In the reading from Galatians, there’s that idea about being under a guardian. That’s kind of like what a dad does. One of the roles of a dad is to keep his children safe until they’re old enough to be out on their own and make their own decisions. It’s kind of like what Paul writes in Galatians about having faith versus following the law. When you have faith, you don’t have to keep track of things so much because you trust that it will all work out. It’s kind of like the two different apps I’ve used on my phone to keep track of what I’m eating. The first one wants you to record everything single you eat so it can count every calorie you put in your mouth. That’s like following the letter of the law. With the second one, you don’t count calories at all. You just take a picture of your meal, and then you decide if you’re on the right track or not.

Fathers know that as their children get older, they have to learn to figure their lives out for themselves and trust their own decisions. Again, it’s kind of like what Galatians says:  “So the law was our guardian until Christ came that we might be justified by faith.” When we’re young, somebody else sets the rules for us. But then we set off on our own paths, hopefully with faith that we are doing the right thing. So we are all children of God through faith and not through following a set of laws.

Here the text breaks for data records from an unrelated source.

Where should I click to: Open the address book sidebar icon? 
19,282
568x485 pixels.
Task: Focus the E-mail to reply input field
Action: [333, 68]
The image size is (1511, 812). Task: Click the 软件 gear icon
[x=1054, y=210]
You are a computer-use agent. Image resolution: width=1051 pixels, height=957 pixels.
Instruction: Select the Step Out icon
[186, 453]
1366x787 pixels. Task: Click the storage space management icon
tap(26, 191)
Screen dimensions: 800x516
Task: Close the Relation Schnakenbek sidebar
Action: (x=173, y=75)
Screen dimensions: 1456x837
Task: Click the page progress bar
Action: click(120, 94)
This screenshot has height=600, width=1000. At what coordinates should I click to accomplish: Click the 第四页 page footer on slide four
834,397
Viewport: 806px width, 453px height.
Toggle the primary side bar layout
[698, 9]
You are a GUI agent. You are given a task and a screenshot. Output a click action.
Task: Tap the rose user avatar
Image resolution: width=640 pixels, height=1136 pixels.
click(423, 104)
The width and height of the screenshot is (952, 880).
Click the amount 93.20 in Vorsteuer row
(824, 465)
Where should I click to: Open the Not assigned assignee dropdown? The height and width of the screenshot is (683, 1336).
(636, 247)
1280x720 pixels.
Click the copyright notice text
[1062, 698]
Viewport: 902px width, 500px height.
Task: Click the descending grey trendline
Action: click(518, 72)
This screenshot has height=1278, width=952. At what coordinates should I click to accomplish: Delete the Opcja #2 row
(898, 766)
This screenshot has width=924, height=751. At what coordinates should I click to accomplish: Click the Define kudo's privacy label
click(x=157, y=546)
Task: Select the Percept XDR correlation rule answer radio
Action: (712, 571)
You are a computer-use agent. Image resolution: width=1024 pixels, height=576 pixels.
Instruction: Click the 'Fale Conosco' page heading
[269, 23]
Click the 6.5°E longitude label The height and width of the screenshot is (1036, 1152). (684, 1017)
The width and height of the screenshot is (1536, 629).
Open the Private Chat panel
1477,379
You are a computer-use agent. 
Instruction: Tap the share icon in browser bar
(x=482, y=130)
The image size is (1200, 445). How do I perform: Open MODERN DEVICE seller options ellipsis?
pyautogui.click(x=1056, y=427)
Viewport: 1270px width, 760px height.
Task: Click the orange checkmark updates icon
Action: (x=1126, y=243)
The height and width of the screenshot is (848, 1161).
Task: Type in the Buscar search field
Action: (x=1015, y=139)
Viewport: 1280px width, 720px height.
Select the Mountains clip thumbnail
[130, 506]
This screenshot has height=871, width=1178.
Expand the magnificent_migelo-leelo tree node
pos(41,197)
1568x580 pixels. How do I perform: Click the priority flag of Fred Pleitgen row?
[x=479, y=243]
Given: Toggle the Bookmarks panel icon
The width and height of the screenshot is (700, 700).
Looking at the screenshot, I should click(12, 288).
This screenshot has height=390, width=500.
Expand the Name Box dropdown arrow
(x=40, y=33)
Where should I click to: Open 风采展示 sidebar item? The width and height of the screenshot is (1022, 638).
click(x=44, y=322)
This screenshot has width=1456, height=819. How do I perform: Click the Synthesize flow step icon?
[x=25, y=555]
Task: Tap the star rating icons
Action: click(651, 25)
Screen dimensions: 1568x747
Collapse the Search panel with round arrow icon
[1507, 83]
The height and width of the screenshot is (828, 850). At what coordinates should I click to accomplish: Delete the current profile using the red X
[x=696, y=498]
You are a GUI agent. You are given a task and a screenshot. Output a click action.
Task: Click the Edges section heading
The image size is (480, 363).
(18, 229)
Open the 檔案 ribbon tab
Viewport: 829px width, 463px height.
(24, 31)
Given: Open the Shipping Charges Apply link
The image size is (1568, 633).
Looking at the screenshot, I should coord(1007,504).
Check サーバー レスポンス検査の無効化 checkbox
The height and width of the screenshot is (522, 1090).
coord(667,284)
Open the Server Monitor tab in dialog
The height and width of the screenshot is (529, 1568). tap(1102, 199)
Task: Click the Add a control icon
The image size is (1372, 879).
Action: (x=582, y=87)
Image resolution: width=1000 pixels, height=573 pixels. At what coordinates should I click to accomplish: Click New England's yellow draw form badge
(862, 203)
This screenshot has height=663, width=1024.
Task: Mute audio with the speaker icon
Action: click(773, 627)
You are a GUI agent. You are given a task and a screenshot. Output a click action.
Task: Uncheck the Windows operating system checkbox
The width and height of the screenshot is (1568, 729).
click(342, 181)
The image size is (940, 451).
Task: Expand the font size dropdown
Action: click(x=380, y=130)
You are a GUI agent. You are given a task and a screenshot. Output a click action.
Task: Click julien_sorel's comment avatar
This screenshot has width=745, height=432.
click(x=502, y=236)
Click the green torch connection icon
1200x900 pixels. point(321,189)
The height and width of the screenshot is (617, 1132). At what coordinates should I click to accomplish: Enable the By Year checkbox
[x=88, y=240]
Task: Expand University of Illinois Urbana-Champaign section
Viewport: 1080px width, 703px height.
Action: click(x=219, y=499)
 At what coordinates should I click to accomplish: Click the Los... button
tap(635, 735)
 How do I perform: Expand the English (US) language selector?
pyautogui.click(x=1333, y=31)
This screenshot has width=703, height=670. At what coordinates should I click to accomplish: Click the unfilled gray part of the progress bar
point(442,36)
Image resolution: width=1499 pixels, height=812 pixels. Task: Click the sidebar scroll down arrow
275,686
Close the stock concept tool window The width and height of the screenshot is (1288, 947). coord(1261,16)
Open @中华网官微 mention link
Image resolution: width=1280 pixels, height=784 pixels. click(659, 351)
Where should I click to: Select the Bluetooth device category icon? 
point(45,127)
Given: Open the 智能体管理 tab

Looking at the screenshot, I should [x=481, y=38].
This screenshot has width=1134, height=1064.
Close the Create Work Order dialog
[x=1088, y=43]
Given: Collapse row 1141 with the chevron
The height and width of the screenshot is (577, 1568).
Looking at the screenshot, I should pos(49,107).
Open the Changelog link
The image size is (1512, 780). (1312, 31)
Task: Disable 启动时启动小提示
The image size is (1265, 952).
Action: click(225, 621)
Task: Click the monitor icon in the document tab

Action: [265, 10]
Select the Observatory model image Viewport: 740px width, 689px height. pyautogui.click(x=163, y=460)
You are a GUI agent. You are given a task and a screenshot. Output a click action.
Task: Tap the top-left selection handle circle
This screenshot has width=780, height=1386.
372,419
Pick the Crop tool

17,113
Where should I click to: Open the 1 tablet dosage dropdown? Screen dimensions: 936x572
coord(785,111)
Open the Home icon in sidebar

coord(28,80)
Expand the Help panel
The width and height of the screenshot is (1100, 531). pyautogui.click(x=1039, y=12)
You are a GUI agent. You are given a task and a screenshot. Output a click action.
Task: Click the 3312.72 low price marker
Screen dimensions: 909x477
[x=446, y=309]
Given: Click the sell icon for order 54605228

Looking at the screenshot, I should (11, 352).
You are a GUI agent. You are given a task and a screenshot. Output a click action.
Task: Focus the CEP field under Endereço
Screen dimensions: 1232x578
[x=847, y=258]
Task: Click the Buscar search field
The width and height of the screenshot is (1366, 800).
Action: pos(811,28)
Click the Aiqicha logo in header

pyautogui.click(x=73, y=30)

And that idea led to the very innovative (for that time) statement that “there is neither Jew nor Gentile, neither slave nor free, nor is there male and female, for you are all one in Christ Jesus.” In other words, our identity in Christ is more important than anything else that could divide us. Today we celebrate Juneteenth, which became a federal holiday last year. But it has been celebrated, especially in Texas, since at least 1866. On June 19, 1865, more than two years after President Lincoln signed the Emancipation Proclamation, Maj. Gen. Gordon Granger arrived in Galveston, Texas, and issued General Order No. 3, informing the people of Texas that all enslaved people were now free. People celebrate Juneteenth with family gatherings and holiday meals and special community events like the virtual fireside chat with Ruby Bridges that was held in Troy on Friday night.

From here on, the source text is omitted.